BRANO FORNITO:
━━━━━━━━━━━━━━━━━━━━━━━━━━━━━━

L’arte, il modo di insegnare del Padre spirituale è sempre vivo, semplice, come una parabola del Vangelo. Spesso gli esempi sono tratti dalla Sacra Scrittura, al pari del seguente, in cui Dio dice a Ezechiele: “Tu, figlio dell’uomo, prendi un mattone, ponitelo innanzi, disegna su di esso una città: ‹Gerusalemme›”. Ciò significa che il Maestro spirituale deve fare del suo discepolo, che è sulla terra, un Tempio Santo. “Poni attenzione, dice san Nilo, alle parole “ponitelo innanzi”, poiché i progressi del discepolo saranno rapidi se quest’ultimo è costantemente sotto gli occhi del suo maestro. Il continuo spettacolo dei buoni esempi imprimerà delle simili immagini nelle più aride ed indurite anime…” Ed ancora un esempio che trae origine dalla Sacra Scrittura: Giuda ha tradito quando si è sottratto agli sguardi del suo Maestro.
Ecco un altro modo, quello di un Padre del deserto, per riportare sulla retta via uno dei suoi figli venuto a consultarlo.
“- Vengo a trovarti, Padre, dice, per dirti che vado a citare in giudizio un vicino che mi fa molti torti…
– Fai come meglio credi, risponde l’Anziano.
– Allora ci vado di gran lena.
– Vai. Ma prima, preghiamo un po’-. L’Anziano si mise in preghiera e recitò il PadreNostro. Giunto alle parole: rimetti i nostri debiti come anche noi li rimettiamo…, l’Anziano disse: “non rimettere i nostri debiti come anche noi non li rimettiamo ai nostri debitori”.
– Padre, ti sbagli, non è così.
– Ma, disse l’Anziano, non è questo ciò che tu hai deciso di fare?”
E il cristiano ripartì istruito, placato, con lo sguardo interiore fisso sul proprio peccato.

━━━━━━━━━━━━━━━━━━━━━━━━━━━━━━

SERIE DI ESERCIZI:
A – Riporta come elenco numerato le righe dei dati archiviati, partendo da quella che contiene "Open the UA" e fermandoti dopo quella che contiene "click(196, 92)"; tralascia le righe vuote.
B – Per favore, prosegui il brano sul modo di insegnare del Padre spirituale dal punto in cui si interrompe.

━━━━━━━━━━━━━━━━━━━━━━━━━━━━━━

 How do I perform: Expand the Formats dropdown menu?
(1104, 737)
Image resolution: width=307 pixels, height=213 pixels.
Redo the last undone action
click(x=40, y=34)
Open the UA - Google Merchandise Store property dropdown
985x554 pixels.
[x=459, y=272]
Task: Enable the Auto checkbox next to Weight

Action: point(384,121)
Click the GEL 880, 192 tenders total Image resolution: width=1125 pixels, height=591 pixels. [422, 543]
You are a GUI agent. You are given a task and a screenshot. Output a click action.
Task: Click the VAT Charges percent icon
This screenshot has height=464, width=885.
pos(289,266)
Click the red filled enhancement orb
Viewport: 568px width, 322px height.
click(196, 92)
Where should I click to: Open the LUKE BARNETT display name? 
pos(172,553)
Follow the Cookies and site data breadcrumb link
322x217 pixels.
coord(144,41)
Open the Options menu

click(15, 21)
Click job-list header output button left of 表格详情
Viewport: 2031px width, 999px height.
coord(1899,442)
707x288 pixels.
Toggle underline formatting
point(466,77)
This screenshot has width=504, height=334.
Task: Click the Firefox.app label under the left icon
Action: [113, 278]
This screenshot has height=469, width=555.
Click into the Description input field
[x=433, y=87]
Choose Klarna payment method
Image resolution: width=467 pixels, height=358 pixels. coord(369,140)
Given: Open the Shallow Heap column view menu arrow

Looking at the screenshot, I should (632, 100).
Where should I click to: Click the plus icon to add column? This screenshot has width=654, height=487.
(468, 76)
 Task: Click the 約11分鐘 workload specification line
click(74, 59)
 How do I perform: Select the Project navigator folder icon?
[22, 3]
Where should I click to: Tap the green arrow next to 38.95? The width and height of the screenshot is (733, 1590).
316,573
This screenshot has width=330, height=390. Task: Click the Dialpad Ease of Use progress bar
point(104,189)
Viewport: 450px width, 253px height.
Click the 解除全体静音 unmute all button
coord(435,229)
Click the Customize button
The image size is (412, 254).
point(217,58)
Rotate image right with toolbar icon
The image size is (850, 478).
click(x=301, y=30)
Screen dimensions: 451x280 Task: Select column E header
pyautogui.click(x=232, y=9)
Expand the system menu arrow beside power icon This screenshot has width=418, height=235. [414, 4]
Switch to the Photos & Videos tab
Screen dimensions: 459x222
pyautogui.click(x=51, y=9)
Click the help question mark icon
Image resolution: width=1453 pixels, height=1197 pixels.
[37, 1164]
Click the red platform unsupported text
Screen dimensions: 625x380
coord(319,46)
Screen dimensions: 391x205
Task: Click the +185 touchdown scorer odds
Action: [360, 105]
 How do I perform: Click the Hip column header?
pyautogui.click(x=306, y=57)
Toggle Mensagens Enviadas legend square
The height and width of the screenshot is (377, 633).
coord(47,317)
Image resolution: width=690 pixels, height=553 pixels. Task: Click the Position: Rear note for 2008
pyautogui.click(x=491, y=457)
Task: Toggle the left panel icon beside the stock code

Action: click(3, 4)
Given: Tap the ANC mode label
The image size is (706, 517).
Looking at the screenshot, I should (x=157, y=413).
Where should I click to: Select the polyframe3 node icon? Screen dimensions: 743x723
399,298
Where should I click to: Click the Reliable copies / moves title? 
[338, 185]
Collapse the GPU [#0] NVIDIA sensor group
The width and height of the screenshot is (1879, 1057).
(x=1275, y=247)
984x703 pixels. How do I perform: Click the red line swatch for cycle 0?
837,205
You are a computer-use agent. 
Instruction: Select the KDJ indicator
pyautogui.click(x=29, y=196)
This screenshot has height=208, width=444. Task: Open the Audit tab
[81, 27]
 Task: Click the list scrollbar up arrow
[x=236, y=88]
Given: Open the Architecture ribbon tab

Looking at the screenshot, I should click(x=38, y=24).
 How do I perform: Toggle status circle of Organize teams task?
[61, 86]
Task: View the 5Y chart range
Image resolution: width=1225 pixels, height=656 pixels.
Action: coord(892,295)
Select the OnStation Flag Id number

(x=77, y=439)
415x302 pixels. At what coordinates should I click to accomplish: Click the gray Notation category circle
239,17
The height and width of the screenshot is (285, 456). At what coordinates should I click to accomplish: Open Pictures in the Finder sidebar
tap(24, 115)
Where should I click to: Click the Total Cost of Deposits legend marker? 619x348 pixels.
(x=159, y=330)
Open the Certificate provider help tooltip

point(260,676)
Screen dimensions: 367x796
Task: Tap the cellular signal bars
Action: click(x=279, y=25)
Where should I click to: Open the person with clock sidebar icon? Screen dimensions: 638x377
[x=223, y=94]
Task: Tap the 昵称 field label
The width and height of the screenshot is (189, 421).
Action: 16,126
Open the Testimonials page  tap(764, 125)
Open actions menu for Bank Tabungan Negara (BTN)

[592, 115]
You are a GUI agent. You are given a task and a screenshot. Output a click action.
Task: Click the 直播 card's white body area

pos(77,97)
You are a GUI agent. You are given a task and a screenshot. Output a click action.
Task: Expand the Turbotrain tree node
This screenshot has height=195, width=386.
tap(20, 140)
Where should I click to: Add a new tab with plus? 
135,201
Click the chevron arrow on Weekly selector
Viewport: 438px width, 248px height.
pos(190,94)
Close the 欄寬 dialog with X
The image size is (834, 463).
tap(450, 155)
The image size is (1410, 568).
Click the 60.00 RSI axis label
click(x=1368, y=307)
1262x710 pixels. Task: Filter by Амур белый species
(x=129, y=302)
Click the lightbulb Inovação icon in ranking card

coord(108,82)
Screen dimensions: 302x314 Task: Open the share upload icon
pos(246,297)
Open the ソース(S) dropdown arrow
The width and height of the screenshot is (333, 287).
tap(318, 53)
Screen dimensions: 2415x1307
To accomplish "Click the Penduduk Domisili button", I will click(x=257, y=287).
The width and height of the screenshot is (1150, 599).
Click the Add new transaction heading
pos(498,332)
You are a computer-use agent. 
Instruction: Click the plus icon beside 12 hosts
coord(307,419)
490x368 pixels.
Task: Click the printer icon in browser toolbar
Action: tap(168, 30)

━━━━━━━━━━━━━━━━━━━━━━━━━━━━━━

SOLUZIONI DEGLI ESERCIZI:
A –
1. Open the UA - Google Merchandise Store property dropdown
2. 985x554 pixels.
3. [x=459, y=272]
4. Task: Enable the Auto checkbox next to Weight
5. Action: point(384,121)
6. Click the GEL 880, 192 tenders total Image resolution: width=1125 pixels, height=591 pixels. [422, 543]
7. You are a GUI agent. You are given a task and a screenshot. Output a click action.
8. Task: Click the VAT Charges percent icon
9. This screenshot has height=464, width=885.
10. pos(289,266)
11. Click the red filled enhancement orb
12. Viewport: 568px width, 322px height.
13. click(196, 92)

B –
Il Maestro Spirituale è indispensabile, dice Cassiano il Romano, per colui che vuole praticare l’arte spirituale.
Se per le arti e le scienze umane dobbiamo ricevere delle lezioni, istruirci, per quanto tali cose siano alla portata delle nostre mani, dei nostri occhi, delle nostre orecchie, se quindi abbiamo bisogno di un maestro capace che ci diriga, non è forse una follia voler apprendere l’arte spirituale senza un Maestro, essendo essa l’arte più difficile, un’arte nascosta, invisibile, che soltanto chi ha il cuore purificato può apprendere? Fallire in tale arte non è una semplice sconfitta, ma perdizione dell’anima e morte eterna.
“Non è possibile apprendere da soli la scienza delle virtù, insegna ancora un altro padre, san Gregorio il Sinaita, nonostante alcuni abbiano usato l’esperienza come maestra. Colui che agisce in questo modo e non cerca il consiglio di coloro che hanno progredito è un presuntuoso. Se il Figlio non compie niente che non compia anche il Padre, se lo Spirito Santo non parla da se stesso, qual è dunque l’uomo che può pretendere di essere salito sul più alto gradino della virtù senza essere iniziato? Folle temerarietà! Se crede di possedere la virtù, si inganna. Affidatevi a coloro che conoscono i dolori della virtù della prassi, vale a dire il digiuno sino alla fame, la continenza, le veglie prolungate, le prosternazioni faticose, lo stare in piedi ed immobili, la preghiera incessante, il silenzio benedetto e soprattutto la pazienza… La Scrittura, a tal proposito, dice: “Mangerai i dolori delle tue virtù” ed ancora “Il Regno dei cieli appartiene a coloro che lo forzano”.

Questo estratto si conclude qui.